Both inactivated and modified-live vaccines (MLVs) are under development for porcine VHS. Some products have received conditional licenses in endemic regions (e.g., Southeast Asia, parts of South America). The MLV platforms are based on a live-attenuated SHFV strain that provides rapid protection (within 7–10 days) but may revert to virulence in immunocompromised pigs. Inactivated vaccines require two doses and induce shorter immunity but are safer. Vaccination of sows before farrowing provides passive immunity to piglets via colostrum. For growing pigs entering high-density populations, a booster at weaning is recommended. However, vaccine efficacy is strain-dependent and may not prevent infection entirely—it reduces viral shedding and clinical severity. Producers should consult their veterinarian and local authorities regarding product availability, legal status, and protocol.

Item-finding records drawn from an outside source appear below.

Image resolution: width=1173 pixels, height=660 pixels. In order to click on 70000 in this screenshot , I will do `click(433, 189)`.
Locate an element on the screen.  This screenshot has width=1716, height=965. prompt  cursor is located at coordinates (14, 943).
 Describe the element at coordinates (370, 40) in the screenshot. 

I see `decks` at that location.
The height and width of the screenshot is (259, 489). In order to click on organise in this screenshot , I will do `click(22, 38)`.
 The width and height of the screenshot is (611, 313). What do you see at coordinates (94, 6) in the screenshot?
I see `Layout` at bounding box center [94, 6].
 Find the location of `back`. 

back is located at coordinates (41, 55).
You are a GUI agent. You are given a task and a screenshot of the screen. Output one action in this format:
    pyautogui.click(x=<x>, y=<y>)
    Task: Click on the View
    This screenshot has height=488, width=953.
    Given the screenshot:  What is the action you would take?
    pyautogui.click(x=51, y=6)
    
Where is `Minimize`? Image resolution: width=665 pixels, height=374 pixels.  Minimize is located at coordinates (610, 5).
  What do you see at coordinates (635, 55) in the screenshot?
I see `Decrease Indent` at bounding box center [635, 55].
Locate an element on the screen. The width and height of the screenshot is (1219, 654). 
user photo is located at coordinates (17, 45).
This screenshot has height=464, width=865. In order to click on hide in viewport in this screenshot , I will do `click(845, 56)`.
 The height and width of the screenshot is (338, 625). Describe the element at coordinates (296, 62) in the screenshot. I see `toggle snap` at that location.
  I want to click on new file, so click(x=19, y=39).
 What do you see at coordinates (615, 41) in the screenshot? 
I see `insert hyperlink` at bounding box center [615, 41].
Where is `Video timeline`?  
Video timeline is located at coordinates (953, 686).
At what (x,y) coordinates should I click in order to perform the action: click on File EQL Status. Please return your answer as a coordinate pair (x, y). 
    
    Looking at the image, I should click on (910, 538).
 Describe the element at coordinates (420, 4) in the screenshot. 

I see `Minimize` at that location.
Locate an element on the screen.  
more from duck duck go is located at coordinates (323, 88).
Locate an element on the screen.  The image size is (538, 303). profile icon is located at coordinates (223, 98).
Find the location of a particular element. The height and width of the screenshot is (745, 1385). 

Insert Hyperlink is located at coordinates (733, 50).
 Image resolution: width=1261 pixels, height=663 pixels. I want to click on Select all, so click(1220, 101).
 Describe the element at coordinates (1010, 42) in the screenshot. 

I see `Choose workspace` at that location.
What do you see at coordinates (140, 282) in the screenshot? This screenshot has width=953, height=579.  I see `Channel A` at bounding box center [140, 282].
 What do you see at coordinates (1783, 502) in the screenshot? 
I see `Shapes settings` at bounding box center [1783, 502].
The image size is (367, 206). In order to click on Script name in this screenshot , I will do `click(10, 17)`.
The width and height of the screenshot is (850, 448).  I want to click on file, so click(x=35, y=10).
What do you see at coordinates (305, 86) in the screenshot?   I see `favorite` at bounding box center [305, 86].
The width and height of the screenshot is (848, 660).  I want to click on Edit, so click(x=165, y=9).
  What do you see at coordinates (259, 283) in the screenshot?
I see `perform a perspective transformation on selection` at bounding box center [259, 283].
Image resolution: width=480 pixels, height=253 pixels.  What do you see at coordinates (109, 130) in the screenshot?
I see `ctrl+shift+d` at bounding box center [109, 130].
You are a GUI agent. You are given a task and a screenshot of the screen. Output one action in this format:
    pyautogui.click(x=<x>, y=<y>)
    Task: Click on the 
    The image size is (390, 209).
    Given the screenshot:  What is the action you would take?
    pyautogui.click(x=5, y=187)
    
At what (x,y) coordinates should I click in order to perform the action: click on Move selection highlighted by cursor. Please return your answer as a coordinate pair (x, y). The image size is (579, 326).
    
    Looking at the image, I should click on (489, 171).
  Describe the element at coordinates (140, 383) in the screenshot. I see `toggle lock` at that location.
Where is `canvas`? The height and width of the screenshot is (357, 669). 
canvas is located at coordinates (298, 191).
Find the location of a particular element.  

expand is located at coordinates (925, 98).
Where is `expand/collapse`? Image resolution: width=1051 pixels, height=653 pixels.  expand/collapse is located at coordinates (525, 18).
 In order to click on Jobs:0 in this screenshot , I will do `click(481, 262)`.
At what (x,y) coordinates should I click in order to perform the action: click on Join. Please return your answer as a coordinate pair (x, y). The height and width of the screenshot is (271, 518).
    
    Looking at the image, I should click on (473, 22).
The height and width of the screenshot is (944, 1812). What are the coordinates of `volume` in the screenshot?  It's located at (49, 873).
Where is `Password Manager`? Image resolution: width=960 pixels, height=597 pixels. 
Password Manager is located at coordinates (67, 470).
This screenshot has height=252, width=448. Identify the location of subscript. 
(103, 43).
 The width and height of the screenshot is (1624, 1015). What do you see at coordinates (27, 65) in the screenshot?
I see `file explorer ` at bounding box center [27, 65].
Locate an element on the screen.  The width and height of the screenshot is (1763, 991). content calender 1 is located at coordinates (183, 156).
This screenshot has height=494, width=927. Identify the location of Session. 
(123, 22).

Quarantine and Testing of New Additions

Any pigs introduced to the herd—including replacement gilts, boars, and returning exhibition animals—must be sourced from herds certified VHS-free. Quarantine for a minimum of 21 days in a separate facility located at least 500 meters from the main herd. Test for VHS via qRT-PCR (using whole blood or nasal swabs) at day 0 and again at day 21 before release. During quarantine, monitor daily for signs and maintain strict biosecurity. Consider also testing for other hemorrhagic diseases (ASF, CSF) simultaneously if the area is at risk.

Environmental Management

Maintain strict control over farm access: install a perimeter fence, a vehicle disinfection station, and a dedicated parking area. All vehicles entering must be disinfected with a virucidal spray. Clean and disinfect feeders, waterers, and pens weekly with a quaternary ammonium compound or peracetic acid. Ensure adequate ventilation (minimum 10 air changes per hour) to reduce humidity and viral aerosol concentration. Proper manure handling—composting or deep burial—limits environmental persistence. The virus is inactivated at 60°C for 30 minutes, so heat treatment of feed and bedding may be used in high-risk areas.

Education and Training

Farm workers must be trained to recognize the early signs of VHS (fever, bleeding, depression) and report them immediately to a veterinarian. Training should also cover biosecurity protocols, correct use of personal protective equipment, disinfection procedures, and the proper channel for reporting suspected cases to authorities. Regular refresher sessions supported by posters, videos, and on-farm drills keep awareness high. Collaboration with local veterinary networks, regional animal health laboratories, and national authorities (e.g., USDA APHIS, FAO, WOAH) ensures timely access to diagnostic services and outbreak alerts.

Conclusion

Viral Hemorrhagic Septicemia is a devastating disease that demands swift, coordinated action from producers, veterinarians, and regulatory bodies. Early detection through vigilant observation and immediate laboratory confirmation offers the best chance for successful management and containment. While no specific antiviral is currently available, aggressive supportive care—adequate hydration, pain management, antibiotic control of secondary infections, and stress reduction—can significantly reduce mortality. Strict isolation and biosecurity measures, including quarantine, depopulation when necessary, and thorough disinfection, are essential to limit spread. Long-term prevention hinges on vaccination where licensed, robust quarantine protocols for new animals, environmental hygiene, and ongoing education of farm staff. By integrating these strategies into daily production, swine producers can protect the health of their herds and the economic stability of their operations from this serious viral threat.

For current, region-specific guidelines on VHS surveillance, diagnosis, and control, producers should consult the World Organisation for Animal Health (WOAH), the USDA Animal and Plant Health Inspection Service (APHIS), and the Food and Agriculture Organization (FAO). Local veterinary extension offices can provide updates on vaccine availability and regional outbreak trends. Research into improved vaccines and antiviral treatments continues, offering hope for more effective prevention in the future.